Author: Xian-Da Zhang Publisher: Springer ISBN: 9789811527722 Category : Computers Languages : en Pages : 0
Book Description
Matrix algebra plays an important role in many core artificial intelligence (AI) areas, including machine learning, neural networks, support vector machines (SVMs) and evolutionary computation. This book offers a comprehensive and in-depth discussion of matrix algebra theory and methods for these four core areas of AI, while also approaching AI from a theoretical matrix algebra perspective. The book consists of two parts: the first discusses the fundamentals of matrix algebra in detail, while the second focuses on the applications of matrix algebra approaches in AI. Highlighting matrix algebra in graph-based learning and embedding, network embedding, convolutional neural networks and Pareto optimization theory, and discussing recent topics and advances, the book offers a valuable resource for scientists, engineers, and graduate students in various disciplines, including, but not limited to, computer science, mathematics and engineering.

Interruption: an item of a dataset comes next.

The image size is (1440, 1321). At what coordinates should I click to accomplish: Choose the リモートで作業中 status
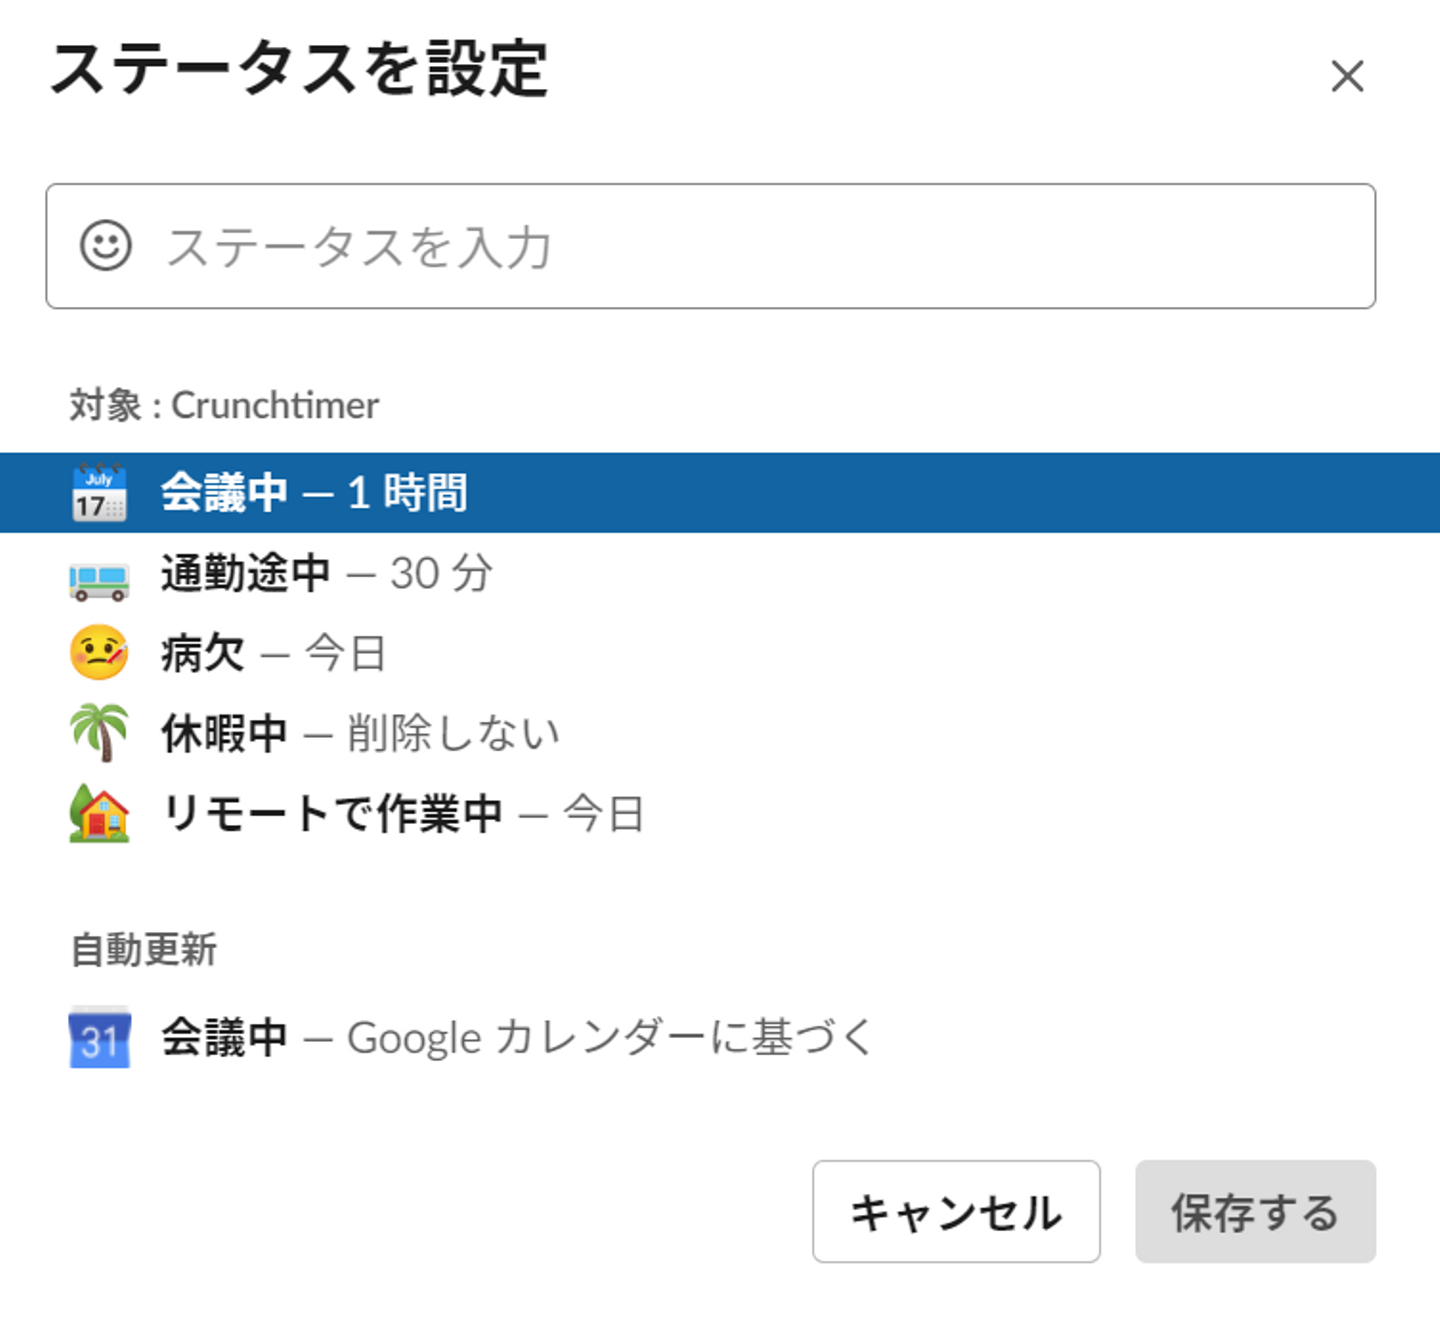click(332, 814)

Author: Xian-Da Zhang Publisher: Springer ISBN: 9789811527722 Category : Computers Languages : en Pages : 0
Book Description
Matrix algebra plays an important role in many core artificial intelligence (AI) areas, including machine learning, neural networks, support vector machines (SVMs) and evolutionary computation. This book offers a comprehensive and in-depth discussion of matrix algebra theory and methods for these four core areas of AI, while also approaching AI from a theoretical matrix algebra perspective. The book consists of two parts: the first discusses the fundamentals of matrix algebra in detail, while the second focuses on the applications of matrix algebra approaches in AI. Highlighting matrix algebra in graph-based learning and embedding, network embedding, convolutional neural networks and Pareto optimization theory, and discussing recent topics and advances, the book offers a valuable resource for scientists, engineers, and graduate students in various disciplines, including, but not limited to, computer science, mathematics and engineering.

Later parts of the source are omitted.